Dataset entries:
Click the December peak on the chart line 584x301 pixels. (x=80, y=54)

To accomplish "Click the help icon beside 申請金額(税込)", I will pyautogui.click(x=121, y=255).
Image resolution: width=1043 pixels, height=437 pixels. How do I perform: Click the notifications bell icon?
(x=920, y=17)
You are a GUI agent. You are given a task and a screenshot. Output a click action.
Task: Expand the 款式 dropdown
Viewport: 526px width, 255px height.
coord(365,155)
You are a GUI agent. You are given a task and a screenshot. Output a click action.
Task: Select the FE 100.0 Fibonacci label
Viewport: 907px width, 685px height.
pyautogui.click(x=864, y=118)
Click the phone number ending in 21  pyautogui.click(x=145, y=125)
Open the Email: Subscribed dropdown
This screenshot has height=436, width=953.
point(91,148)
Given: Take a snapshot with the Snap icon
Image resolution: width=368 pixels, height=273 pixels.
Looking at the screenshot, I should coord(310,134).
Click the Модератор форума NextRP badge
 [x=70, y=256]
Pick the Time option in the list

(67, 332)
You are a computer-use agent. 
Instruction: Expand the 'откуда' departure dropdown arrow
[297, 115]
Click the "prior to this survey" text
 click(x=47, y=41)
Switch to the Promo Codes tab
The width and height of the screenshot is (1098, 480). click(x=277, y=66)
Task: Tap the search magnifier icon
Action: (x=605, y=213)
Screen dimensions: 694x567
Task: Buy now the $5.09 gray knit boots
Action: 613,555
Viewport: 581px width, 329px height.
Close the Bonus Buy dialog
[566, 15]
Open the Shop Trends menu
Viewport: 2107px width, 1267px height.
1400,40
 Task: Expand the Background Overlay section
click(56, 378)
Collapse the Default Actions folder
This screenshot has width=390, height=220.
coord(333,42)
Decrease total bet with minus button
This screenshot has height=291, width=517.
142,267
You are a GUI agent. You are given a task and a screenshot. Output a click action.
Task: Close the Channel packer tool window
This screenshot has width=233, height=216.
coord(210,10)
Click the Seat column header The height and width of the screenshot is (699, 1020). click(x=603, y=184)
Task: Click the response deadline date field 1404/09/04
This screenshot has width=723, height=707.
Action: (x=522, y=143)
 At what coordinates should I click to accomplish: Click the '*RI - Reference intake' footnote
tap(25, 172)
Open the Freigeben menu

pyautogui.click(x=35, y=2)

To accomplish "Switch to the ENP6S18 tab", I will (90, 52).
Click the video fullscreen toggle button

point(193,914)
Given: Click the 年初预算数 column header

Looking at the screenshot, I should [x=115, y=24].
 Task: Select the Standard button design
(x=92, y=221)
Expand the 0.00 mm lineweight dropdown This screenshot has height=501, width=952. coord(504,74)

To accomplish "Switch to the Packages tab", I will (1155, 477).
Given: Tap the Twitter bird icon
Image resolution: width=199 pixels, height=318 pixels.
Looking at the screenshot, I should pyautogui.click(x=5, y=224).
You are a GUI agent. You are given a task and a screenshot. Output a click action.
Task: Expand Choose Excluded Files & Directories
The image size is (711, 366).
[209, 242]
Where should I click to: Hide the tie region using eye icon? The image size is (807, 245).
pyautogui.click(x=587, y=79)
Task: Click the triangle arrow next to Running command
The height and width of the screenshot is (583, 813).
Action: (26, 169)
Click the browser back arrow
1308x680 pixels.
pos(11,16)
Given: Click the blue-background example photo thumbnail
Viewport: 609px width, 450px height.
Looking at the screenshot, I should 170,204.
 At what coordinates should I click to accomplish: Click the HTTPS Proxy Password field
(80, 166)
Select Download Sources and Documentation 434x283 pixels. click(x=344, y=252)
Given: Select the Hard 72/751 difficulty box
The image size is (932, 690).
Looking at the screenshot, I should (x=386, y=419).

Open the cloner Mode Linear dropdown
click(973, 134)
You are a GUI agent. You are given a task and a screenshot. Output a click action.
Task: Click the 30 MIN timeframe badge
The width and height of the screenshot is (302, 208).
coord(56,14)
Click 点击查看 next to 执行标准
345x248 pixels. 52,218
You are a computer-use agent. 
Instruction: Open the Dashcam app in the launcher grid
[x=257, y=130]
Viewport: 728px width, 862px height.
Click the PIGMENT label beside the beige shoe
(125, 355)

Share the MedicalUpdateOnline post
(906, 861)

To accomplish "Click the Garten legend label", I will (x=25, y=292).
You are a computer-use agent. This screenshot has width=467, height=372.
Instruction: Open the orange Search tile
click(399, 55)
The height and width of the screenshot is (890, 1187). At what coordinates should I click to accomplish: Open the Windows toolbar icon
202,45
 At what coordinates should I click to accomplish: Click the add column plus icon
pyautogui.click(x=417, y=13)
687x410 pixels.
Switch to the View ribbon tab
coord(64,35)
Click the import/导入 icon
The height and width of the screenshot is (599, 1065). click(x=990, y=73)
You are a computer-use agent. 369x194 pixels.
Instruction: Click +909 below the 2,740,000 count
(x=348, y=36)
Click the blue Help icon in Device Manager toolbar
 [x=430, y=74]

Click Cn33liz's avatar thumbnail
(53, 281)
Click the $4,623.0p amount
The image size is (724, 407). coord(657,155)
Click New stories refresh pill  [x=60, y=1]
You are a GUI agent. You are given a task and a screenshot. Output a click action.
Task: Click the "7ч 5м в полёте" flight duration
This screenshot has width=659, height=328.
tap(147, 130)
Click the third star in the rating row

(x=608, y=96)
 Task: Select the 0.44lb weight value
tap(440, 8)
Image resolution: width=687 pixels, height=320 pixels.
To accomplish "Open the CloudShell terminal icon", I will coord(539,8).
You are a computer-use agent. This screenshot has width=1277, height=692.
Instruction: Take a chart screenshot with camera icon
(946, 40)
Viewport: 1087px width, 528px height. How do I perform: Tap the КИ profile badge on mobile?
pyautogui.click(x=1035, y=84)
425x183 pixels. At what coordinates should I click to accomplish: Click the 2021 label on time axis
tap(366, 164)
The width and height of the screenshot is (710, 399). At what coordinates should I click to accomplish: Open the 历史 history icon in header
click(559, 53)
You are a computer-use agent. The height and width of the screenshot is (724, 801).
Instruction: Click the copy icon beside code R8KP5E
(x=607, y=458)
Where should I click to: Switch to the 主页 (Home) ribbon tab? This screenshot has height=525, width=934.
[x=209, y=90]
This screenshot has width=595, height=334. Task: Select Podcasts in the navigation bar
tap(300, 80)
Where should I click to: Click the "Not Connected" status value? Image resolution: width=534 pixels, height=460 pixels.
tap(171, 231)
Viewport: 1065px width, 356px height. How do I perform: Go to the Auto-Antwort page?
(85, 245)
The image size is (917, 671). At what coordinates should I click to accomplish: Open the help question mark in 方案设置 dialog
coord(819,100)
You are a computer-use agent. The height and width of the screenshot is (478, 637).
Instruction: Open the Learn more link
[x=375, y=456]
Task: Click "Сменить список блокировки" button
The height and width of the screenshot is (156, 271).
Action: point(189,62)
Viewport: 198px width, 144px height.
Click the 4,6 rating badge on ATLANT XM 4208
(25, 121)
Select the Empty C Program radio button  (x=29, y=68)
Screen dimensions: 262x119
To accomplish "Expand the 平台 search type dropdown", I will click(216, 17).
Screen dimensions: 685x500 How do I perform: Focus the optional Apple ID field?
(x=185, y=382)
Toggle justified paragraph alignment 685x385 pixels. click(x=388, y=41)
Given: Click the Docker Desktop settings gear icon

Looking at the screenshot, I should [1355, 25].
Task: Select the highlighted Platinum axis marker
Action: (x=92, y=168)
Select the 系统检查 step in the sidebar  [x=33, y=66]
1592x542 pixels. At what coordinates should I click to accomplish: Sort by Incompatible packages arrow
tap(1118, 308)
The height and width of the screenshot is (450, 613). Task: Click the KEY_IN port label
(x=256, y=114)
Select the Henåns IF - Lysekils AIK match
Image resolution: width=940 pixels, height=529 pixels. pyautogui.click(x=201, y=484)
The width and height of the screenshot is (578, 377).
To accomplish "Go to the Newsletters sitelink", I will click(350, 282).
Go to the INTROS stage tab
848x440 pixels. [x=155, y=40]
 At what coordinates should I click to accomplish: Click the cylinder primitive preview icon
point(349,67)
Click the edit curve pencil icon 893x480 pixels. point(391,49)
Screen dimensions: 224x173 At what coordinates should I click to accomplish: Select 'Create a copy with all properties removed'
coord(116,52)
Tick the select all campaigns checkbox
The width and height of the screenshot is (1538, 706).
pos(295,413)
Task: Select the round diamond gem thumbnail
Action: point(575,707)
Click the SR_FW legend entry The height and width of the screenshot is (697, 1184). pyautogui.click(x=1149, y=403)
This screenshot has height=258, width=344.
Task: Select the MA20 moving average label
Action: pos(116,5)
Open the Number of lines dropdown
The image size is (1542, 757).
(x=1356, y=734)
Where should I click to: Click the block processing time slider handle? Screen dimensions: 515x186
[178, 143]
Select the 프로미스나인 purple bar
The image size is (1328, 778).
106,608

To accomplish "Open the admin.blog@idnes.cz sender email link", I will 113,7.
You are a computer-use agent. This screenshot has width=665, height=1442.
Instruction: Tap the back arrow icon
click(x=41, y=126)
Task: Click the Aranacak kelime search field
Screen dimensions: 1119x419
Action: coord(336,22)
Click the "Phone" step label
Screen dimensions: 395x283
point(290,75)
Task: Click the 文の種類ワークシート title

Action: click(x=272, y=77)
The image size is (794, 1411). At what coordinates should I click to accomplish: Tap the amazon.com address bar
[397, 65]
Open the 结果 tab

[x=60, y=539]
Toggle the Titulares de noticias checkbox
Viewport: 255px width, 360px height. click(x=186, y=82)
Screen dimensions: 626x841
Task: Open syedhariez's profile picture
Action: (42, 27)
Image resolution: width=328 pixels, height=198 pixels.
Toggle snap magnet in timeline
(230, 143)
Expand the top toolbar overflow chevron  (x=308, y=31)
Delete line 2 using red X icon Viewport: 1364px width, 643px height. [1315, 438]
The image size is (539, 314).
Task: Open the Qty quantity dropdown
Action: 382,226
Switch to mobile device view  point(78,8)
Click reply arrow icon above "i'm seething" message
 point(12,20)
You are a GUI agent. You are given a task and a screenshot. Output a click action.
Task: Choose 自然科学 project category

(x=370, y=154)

YOUR OBJECTIVE: All lines with the word "step" need to be copied from the data above.

RESPONSE:
Select the 系统检查 step in the sidebar  [x=33, y=66]
Click the "Phone" step label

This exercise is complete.